Between 1974 and 1977, International Paper Company frequently raised prices
on paper products and jumped the cost of newsprint by $20 to $25 per ton.
International Paper's net profits during this period generally rose between
20 and 80 percent each quarter over the same quarter of the previous year.
Occasionally, there was a slack spell, usually caused by the company's
increasing prices in a sluggish market that could not sustain the rise. In
other words, paper users bought less or, in some cases, went out of business.
But in general, the profit growth was huge. When a slack period did occur,
rather than cutting prices or accepting even slightly lower profit rates, the
company laid workers off. The employees of I.P. suffered, not the stockholders
or the officers of the company. At no time did any officer take a pay cut.
Huge as International Paper's landholdings are in the United States, they are
larger still in other countries. The company is reported to hold more than 16
million acres of land outside of the United States mainland.
International Paper makes paper and wood products (although in 1975 it got
into the oil business by merging with General Crude Oil Company), and it had
a net profit in 1976 of $254 million. The profit might have been higher if
International Paper had not been fighting so many lawsuits.

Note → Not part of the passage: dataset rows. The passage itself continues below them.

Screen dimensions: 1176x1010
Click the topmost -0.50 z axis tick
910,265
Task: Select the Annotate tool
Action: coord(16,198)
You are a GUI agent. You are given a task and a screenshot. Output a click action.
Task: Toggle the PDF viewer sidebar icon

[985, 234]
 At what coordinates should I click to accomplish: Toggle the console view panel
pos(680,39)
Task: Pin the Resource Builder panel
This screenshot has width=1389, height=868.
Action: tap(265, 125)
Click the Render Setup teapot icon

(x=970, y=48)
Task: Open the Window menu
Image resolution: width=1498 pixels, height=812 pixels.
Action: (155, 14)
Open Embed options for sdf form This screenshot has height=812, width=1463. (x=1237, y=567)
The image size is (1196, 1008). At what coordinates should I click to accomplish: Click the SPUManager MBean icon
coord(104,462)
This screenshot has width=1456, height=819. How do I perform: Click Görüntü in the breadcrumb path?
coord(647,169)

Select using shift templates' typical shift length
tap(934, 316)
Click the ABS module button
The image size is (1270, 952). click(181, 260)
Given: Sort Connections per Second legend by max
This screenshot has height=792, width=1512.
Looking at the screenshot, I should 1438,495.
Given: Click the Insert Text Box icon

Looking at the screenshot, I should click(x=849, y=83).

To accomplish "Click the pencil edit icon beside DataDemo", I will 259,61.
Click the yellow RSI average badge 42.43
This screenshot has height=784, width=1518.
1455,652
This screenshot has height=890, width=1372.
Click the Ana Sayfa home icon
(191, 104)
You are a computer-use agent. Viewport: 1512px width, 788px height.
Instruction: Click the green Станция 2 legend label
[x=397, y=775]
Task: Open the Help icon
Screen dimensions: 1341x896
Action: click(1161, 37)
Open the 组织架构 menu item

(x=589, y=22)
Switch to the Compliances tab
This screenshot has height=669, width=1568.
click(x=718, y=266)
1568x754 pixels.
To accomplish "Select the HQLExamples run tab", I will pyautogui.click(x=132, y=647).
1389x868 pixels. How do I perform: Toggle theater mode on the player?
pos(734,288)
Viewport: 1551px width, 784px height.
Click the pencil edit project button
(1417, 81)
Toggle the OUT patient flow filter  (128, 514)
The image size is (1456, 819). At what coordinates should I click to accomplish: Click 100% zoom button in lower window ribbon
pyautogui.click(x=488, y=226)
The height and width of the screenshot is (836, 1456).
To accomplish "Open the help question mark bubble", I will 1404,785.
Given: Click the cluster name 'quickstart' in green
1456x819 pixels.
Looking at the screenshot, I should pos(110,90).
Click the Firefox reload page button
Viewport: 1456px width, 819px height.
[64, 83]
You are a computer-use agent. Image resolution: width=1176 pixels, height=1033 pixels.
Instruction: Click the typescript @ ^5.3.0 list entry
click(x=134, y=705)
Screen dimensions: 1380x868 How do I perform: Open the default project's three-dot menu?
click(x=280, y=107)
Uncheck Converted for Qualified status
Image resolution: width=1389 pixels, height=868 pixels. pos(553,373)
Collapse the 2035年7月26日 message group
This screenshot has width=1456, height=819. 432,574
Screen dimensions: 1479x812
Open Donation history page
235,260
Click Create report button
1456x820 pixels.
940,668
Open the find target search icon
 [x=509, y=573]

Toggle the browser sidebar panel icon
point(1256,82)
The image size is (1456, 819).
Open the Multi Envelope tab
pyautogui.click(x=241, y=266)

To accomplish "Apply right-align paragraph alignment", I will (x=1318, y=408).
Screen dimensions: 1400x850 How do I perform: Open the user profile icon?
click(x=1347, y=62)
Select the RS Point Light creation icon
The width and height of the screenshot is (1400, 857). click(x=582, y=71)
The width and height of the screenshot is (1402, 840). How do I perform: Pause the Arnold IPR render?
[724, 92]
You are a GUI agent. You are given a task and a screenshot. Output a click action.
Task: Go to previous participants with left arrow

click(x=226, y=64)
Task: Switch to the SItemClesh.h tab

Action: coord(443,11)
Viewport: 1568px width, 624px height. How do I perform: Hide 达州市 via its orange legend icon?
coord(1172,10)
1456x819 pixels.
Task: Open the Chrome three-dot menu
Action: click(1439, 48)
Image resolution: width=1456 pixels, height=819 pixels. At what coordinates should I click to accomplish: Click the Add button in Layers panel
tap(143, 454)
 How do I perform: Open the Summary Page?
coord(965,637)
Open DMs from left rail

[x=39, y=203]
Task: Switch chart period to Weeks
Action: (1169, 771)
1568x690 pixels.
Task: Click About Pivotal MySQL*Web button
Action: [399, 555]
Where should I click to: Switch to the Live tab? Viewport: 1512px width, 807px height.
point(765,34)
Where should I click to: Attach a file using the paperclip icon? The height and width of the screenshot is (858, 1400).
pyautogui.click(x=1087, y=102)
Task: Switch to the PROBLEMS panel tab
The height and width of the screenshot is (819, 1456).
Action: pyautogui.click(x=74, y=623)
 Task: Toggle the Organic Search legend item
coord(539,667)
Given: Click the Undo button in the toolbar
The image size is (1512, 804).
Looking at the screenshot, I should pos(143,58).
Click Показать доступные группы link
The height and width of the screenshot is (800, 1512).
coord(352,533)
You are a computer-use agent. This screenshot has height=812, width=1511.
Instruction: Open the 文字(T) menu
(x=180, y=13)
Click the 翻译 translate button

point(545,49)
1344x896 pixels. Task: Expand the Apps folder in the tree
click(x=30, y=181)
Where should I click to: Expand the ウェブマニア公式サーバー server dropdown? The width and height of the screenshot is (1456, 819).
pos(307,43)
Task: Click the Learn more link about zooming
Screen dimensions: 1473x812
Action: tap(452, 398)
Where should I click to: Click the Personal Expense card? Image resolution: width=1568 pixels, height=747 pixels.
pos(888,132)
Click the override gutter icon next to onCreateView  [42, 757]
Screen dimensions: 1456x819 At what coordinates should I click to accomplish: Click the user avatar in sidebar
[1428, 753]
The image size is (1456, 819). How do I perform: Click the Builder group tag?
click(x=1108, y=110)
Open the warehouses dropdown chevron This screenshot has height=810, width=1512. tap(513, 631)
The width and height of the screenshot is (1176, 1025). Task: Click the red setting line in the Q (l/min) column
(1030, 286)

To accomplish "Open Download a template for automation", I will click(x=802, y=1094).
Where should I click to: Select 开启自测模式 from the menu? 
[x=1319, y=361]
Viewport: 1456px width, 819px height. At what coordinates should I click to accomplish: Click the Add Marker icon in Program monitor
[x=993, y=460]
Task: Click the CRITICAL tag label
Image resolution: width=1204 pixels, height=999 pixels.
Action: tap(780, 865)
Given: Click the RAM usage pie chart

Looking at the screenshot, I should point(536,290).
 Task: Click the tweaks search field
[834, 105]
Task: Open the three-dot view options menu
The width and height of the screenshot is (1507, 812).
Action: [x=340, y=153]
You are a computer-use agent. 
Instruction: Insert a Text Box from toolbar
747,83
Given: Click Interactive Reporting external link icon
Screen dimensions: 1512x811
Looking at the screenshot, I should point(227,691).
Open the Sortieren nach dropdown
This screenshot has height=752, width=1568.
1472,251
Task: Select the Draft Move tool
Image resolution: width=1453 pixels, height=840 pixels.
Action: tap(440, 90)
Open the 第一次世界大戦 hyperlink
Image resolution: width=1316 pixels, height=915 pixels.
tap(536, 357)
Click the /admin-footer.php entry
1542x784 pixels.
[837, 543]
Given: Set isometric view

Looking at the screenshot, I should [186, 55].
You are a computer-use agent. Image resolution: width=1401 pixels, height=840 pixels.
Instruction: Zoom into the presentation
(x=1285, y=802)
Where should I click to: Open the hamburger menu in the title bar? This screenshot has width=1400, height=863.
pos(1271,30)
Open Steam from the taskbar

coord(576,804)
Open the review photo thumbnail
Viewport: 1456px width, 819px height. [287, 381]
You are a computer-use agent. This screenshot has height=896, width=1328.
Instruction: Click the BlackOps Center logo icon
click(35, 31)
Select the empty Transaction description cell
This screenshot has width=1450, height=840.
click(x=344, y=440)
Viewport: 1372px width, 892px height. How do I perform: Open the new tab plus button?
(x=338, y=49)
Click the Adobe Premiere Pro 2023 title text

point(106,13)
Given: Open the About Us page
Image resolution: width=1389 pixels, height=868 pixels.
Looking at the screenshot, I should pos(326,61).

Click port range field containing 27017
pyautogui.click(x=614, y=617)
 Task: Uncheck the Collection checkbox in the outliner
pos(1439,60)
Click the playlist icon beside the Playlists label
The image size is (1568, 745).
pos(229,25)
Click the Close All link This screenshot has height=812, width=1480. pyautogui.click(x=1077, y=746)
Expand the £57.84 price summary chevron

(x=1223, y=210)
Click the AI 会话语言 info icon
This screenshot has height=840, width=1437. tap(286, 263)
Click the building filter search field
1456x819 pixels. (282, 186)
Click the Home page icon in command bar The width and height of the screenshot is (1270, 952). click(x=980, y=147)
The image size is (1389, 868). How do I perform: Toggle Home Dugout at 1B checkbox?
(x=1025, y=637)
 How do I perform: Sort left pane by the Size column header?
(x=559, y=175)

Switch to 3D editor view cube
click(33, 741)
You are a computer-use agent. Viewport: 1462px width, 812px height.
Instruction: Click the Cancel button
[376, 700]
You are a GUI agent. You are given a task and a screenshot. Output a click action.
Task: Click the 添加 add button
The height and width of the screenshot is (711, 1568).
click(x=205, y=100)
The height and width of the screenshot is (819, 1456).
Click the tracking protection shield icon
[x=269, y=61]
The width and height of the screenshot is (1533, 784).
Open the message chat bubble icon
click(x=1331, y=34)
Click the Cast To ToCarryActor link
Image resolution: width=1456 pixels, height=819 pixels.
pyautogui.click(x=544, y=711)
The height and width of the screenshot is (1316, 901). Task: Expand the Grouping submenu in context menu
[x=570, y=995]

In 1974 International Paper faced an antitrust suit brought by Atlantic
Gummed Paper. In the same year, the Federal Trade Commission accepted a
consent order prohibiting the company from engaging in anti-competitive
pricing and shipping practices. Also in 1974, the company was accused of
being a monopoly in a $10-million, triple-damage suit brought by Essex
Systems. Again in 1974, International Paper pleaded no contest in a
price-fixing case. And finally in 1974, the New York Stock Exchange suspended
trading on the company's preferred stock because of the small number of
shares in the public's hands.
International Paper's image did not improve in subsequent years. In 1977 a
shareholder initiated a class-action suit, charging that the company had
filed a misleading prospectus in connection with a public offering of 2.25
million shares of common stock. Once again in 1977, the company was accused
by two box manufacturers of antitrust violations. Most interesting of all,
perhaps, International Paper acknowledged in 1976 that it had made payments
to foreign commercial customers.
Good business ethics do not seem to have been a hallmark of International
Paper Company's operations.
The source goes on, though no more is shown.